North Carolina State University researchers have developed an effective and environmentally benign method to combat bacteria by engineering nanoscale particles that add the antimicrobial potency of silver to a core of lignin, a ubiquitous substance found in all plant cells. The findings introduce ideas for better, greener and safer nanotechnology and could lead to enhanced efficiency of antimicrobial products used in agriculture and personal care.

A July 13, 2015 North Carolina State University (NCSU) news release (also on EurekAlert), which originated the news item, adds a bit more information,

As the nanoparticles wipe out the targeted bacteria, they become depleted of silver.
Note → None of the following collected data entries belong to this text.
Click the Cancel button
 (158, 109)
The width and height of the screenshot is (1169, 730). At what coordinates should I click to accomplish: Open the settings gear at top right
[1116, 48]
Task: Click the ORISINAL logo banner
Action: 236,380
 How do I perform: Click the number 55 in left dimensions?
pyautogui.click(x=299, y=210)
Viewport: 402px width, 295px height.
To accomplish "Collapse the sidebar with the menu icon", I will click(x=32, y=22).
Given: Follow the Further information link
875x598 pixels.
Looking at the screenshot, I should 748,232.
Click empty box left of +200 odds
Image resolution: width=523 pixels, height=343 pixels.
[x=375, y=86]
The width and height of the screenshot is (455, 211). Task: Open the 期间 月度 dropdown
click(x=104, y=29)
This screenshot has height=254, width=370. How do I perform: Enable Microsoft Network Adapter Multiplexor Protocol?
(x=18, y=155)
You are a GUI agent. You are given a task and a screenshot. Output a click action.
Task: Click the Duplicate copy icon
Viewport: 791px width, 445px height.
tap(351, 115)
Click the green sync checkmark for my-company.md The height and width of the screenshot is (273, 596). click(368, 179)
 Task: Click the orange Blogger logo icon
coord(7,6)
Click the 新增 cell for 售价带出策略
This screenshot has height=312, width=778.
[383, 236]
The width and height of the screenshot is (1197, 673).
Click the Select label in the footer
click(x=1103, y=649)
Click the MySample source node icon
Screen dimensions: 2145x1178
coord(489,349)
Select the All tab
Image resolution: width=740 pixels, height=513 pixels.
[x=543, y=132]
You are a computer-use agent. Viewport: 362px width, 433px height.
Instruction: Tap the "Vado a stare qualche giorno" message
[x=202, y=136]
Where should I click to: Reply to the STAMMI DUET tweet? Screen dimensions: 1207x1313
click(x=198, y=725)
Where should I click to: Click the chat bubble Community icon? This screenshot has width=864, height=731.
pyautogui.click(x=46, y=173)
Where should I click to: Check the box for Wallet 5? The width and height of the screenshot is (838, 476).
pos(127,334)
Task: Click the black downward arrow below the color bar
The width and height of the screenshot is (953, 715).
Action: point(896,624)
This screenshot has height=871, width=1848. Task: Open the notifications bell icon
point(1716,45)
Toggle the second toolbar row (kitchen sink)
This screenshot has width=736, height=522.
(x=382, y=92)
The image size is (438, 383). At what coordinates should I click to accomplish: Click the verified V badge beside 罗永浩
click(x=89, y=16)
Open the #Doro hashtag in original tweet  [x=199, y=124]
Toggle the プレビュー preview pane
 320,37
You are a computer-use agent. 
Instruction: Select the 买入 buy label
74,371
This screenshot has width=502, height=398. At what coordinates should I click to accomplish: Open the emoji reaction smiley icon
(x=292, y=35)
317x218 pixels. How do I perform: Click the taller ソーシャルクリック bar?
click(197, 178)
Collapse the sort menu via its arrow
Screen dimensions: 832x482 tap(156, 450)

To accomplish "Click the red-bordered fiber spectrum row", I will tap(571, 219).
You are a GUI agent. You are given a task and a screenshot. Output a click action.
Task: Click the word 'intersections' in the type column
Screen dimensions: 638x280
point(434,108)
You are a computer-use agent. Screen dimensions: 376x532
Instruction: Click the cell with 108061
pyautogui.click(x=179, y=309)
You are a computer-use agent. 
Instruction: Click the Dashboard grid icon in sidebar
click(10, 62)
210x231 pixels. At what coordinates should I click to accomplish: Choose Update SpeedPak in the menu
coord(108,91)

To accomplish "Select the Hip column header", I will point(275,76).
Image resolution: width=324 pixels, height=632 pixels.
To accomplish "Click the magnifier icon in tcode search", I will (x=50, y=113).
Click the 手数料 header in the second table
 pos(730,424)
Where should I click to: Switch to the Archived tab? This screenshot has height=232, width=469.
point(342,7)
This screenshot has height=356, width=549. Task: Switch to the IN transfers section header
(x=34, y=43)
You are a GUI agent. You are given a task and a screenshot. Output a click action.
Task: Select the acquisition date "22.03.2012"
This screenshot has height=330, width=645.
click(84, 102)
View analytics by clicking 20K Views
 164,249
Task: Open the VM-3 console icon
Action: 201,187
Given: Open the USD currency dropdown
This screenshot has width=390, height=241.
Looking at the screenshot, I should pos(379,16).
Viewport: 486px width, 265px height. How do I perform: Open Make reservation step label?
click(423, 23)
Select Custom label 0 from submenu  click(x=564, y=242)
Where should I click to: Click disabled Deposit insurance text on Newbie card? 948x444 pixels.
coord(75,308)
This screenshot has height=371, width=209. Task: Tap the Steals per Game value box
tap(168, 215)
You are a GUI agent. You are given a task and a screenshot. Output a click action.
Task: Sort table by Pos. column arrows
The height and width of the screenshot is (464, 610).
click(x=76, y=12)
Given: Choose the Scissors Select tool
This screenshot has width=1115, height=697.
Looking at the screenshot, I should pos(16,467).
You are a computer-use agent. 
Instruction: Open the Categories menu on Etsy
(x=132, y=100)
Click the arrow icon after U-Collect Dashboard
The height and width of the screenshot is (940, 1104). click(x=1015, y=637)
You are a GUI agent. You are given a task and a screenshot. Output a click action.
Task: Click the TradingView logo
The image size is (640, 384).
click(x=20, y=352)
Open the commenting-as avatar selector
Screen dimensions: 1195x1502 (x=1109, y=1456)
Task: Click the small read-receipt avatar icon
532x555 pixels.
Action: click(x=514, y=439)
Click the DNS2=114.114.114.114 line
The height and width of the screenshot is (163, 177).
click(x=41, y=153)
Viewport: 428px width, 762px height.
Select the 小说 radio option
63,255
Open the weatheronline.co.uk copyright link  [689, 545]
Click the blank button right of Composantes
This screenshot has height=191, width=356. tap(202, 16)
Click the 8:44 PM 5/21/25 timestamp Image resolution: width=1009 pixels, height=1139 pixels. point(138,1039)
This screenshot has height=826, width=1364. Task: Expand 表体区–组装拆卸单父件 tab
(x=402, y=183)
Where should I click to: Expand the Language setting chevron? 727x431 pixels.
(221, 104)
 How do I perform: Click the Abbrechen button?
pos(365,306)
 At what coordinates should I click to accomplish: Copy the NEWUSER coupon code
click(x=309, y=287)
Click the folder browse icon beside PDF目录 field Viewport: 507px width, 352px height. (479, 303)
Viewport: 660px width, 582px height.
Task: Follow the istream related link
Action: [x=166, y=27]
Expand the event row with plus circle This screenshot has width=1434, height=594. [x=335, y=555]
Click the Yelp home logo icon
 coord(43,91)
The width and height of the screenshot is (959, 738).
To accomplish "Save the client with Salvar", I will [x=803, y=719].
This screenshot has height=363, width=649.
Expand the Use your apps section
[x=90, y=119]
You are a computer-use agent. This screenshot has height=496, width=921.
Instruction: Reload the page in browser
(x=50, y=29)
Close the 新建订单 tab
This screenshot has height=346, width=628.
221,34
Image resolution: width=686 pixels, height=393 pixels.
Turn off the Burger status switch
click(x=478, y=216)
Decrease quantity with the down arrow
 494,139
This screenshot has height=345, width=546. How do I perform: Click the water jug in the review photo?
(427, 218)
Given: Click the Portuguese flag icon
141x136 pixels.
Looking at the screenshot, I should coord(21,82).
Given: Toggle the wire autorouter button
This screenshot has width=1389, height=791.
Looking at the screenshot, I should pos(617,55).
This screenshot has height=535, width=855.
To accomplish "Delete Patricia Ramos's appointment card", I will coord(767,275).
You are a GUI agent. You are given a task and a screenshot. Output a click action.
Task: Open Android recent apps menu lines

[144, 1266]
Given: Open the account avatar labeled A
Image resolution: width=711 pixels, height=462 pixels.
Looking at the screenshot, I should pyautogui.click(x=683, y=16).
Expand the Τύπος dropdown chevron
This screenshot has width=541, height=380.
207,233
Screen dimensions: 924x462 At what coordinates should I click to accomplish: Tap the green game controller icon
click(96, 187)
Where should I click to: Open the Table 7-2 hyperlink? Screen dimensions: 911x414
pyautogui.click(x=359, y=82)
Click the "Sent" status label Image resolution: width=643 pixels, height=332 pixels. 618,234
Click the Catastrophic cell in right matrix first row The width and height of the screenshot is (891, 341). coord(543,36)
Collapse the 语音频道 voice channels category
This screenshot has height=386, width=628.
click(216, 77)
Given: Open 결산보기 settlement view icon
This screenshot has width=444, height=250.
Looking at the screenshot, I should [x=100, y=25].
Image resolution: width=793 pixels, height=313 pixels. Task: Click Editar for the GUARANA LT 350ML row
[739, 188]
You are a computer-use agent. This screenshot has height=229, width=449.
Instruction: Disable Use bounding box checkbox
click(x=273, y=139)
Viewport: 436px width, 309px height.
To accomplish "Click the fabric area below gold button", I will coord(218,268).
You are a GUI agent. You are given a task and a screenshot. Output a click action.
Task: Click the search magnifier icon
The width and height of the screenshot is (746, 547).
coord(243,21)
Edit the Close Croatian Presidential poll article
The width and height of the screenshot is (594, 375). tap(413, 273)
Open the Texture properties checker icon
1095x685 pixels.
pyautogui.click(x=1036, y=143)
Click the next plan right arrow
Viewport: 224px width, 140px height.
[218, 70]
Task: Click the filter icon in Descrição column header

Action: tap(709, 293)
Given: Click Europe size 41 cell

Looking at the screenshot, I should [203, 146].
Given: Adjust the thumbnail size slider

The remaining particles degrade easily after disposal because of their biocompatible lignin core, limiting the risk to the environment.

“People have been interested in using silver nanoparticles for antimicrobial purposes, but there are lingering concerns about their environmental impact due to the long-term effects of the used metal nanoparticles released in the environment,” said Velev, INVISTA Professor of Chemical and Biomolecular Engineering at NC State and the paper’s corresponding author. “We show here an inexpensive and environmentally responsible method to make effective antimicrobials with biomaterial cores.”

The researchers used the nanoparticles to attack E. coli, a bacterium that causes food poisoning; Pseudomonas aeruginosa, a common disease-causing bacterium; Ralstonia, a genus of bacteria containing numerous soil-borne pathogen species; and Staphylococcus epidermis, a bacterium that can cause harmful biofilms on plastics – like catheters – in the human body. The nanoparticles were effective against all the bacteria.

The method allows researchers the flexibility to change the nanoparticle recipe in order to target specific microbes. Alexander Richter, the paper’s first author and an NC State Ph.D. candidate who won a 2015 Lemelson-MIT prize, says that the particles could be the basis for reduced risk pesticide products with reduced cost and minimized environmental impact.

“We expect this method to have a broad impact,” Richter said. “We may include less of the antimicrobial ingredient without losing effectiveness while at the same time using an inexpensive technique that has a lower environmental burden. We are now working to scale up the process to synthesize the particles under continuous flow conditions.”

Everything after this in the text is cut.